Одеты знакомо: в рубахи льняные, грубые штаны. Ноги до колен оплетены ремнями кожаных лаптей. Свои? Так сходны — сердце зашлось. Лишь вблизи разглядел: губы, носы по-иному очерчены — суше и резче, что ли. И речь, когда заговорили, дико врезалась в слух, рвуще-картавая, крепкая. Рыкают — «верь», то ли «зверь», не поймешь.
— Русс, — отвечал Гейзерих.
— А! Русс? Гут, хорошо.
Расступились. Руслан увидел женщину.
Ну, слава богу. А то уже не по себе от вроде и не злых, но чем-то пугающих взглядов. Слишком цепких, что ли. Острых. Притязательных. Раз уж в толпе этих чужих, и по всему — опасных, людей есть женщина, и ее так чтут (сразу стихли), — не могут они оказаться вовсе бездушными, нечеловечески жестокими. Найдется средь них свой Кубрат.
Он берег в себе чистоту Баян-Слу, нежность, радость, ясную печаль, что испытал, любуясь каменной богиней в Тане, — и перенес простодушно спасибо за них на эту другую, новую женщину, уже которую на его пути.
Но она и впрямь была другой. Совсем другой. Рослой, как мужчина, по-воински прямой и статной. Белые, пышно распущенные волосы, повязанные на низком лбу желтой лентой, ложились вольно на крутую грудь. Сквозь пушистую седую прядь, как солнце сквозь туман, виднелась на левом плече круглая медная застежка — под нею сходились углы белого простого одеяния, охваченного выше узких бедер медным поясом с коротким мечом.
Медными казались в густом загаре голые руки. Босые ступни. Худое лицо в легких морщинах, с узким, горбатым, как у сокола, носом, далеко нависшим над злобно тонкими губами. С глазами, наполовину спрятанными под золотистыми мохнатыми бровями, меж длинных, светлых, как у свиньи, ресниц, — синими, влажными, точно камни, только что вынутые из воды.
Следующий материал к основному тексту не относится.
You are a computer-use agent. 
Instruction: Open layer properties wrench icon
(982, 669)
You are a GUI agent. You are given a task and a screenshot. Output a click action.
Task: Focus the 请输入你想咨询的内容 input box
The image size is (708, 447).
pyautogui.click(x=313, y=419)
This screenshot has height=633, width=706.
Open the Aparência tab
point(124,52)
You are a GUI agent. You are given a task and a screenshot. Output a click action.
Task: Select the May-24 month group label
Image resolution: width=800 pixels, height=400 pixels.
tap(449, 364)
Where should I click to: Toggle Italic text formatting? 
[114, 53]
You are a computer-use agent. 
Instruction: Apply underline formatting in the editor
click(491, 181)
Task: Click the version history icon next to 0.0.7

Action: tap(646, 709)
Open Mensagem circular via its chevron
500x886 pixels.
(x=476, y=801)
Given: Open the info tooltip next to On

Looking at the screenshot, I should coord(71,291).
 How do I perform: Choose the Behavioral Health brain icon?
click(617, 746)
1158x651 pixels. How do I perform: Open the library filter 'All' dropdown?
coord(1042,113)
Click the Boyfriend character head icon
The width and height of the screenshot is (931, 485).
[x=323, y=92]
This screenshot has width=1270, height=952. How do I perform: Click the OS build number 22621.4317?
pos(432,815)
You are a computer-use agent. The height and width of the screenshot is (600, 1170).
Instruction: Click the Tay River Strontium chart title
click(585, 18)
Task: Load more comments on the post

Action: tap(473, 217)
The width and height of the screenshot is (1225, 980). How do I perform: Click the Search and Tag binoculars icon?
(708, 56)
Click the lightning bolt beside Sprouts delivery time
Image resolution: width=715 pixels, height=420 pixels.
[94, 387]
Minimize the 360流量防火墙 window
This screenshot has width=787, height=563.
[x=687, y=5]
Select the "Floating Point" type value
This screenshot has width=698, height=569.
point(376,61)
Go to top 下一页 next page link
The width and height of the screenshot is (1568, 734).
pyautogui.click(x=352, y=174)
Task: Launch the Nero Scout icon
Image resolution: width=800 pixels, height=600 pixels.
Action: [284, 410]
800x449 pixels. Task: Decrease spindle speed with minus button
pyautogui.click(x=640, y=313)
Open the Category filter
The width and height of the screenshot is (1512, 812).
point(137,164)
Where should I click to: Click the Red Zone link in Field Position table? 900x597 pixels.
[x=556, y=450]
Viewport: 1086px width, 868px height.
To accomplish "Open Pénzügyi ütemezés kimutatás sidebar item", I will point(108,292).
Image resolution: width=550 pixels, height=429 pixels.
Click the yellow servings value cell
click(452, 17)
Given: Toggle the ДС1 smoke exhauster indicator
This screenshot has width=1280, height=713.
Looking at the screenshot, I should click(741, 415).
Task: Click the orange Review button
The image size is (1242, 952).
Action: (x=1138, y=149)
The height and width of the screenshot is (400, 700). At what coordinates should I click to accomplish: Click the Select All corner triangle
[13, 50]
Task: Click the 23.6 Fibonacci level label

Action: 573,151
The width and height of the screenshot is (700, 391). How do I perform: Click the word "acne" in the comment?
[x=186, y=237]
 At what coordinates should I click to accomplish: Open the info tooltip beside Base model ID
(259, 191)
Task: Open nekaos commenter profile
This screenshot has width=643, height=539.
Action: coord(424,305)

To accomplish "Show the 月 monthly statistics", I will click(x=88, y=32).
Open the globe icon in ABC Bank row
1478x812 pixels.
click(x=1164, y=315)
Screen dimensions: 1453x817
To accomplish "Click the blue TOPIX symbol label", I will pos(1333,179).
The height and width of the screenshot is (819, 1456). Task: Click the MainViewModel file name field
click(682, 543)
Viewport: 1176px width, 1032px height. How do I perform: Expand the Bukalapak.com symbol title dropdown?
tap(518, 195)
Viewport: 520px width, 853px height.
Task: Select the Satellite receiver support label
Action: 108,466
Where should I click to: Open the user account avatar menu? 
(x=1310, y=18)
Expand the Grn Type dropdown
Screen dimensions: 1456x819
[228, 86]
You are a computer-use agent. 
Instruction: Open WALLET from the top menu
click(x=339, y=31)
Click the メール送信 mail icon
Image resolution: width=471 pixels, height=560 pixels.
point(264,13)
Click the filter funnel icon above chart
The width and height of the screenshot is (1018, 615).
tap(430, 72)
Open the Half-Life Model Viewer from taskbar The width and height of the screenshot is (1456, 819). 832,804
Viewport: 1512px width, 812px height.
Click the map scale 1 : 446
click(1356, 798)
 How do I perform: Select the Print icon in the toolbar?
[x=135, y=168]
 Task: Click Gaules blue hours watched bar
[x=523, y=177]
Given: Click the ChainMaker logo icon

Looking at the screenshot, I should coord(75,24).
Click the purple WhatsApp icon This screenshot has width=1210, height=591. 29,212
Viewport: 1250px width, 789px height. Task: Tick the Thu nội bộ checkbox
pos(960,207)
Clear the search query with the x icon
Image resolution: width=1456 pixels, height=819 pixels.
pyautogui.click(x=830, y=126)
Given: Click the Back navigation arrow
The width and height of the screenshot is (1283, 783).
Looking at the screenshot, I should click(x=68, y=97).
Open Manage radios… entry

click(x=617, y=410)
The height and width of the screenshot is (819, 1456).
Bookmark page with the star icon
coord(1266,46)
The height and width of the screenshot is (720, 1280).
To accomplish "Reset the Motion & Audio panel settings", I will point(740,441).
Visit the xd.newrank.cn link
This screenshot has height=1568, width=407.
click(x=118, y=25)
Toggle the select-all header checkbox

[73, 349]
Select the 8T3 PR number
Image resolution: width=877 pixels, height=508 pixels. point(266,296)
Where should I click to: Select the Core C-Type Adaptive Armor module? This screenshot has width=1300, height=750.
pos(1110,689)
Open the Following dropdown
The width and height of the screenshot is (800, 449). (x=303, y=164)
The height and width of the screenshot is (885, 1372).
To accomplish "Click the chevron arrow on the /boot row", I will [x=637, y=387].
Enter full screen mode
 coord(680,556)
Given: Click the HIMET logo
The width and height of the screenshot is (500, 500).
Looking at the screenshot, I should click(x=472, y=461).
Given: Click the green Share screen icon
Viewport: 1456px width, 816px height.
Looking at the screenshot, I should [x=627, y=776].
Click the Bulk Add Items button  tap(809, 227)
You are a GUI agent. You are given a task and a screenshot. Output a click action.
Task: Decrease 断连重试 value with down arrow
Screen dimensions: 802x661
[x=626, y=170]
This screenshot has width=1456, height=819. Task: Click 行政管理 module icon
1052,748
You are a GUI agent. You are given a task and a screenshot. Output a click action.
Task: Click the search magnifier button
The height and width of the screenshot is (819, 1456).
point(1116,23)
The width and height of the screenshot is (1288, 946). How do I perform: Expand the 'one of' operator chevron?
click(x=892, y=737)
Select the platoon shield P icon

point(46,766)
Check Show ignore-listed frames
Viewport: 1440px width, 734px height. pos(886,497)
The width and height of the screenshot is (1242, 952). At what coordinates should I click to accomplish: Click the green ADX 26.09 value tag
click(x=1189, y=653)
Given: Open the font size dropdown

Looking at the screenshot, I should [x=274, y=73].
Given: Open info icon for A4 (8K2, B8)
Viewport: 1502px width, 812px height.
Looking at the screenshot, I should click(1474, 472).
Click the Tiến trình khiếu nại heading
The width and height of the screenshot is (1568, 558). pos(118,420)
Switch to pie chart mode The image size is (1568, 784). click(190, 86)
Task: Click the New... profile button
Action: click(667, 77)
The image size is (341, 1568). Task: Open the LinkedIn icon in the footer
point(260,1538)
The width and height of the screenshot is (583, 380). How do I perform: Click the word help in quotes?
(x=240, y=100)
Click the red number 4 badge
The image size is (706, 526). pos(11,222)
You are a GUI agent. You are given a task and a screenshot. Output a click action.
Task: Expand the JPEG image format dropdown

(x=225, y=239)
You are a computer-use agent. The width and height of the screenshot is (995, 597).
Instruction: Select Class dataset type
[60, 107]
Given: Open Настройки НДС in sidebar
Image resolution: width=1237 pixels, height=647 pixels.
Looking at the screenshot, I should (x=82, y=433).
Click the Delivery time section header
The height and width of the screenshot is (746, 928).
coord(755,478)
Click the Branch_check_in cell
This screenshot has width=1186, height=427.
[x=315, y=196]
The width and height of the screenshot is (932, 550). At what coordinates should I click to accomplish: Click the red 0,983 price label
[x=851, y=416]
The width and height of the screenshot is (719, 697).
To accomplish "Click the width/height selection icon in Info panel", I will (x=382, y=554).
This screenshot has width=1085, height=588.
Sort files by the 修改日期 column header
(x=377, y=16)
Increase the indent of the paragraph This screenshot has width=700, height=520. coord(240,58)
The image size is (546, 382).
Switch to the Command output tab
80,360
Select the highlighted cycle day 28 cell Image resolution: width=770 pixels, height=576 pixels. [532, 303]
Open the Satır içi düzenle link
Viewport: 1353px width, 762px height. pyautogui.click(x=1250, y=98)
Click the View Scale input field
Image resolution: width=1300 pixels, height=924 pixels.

Женщина будто ударила ими по Руслановым робким глазам. В них чудилось что-то от грубости каменной бабы, взиравшей с вершины холма у Днепра на погребальный костер, Вспомнил Руслан и вторую — ту, разбитую в Тане: в мраморных ее глазах виднелось больше теплоты и света, чем в живых, но словно обледенелых очах угрюмой готской старухи. Попробуй узнать, чего она хочет. О чем думает вот сейчас. Зачем глядит.
Жутко. Собаку — и ту поймешь, посмотрев ей в глаза. И, пожалуй, всякую тварь. Наверно, лишь очи змеи ничего не способны сказать человеку.
Повернувшись к бледному Кубрату, готка чуточку оттаяла. То есть губы разлепила, сделала к нему короткий шаг. И — удалилась, упруго и гордо ступая, к ивам, нависшим над поляной с оружием. Руслан пристал к старику: что за баба, зачем она тут. Кто эти люди. Но безмолвен Кубрат.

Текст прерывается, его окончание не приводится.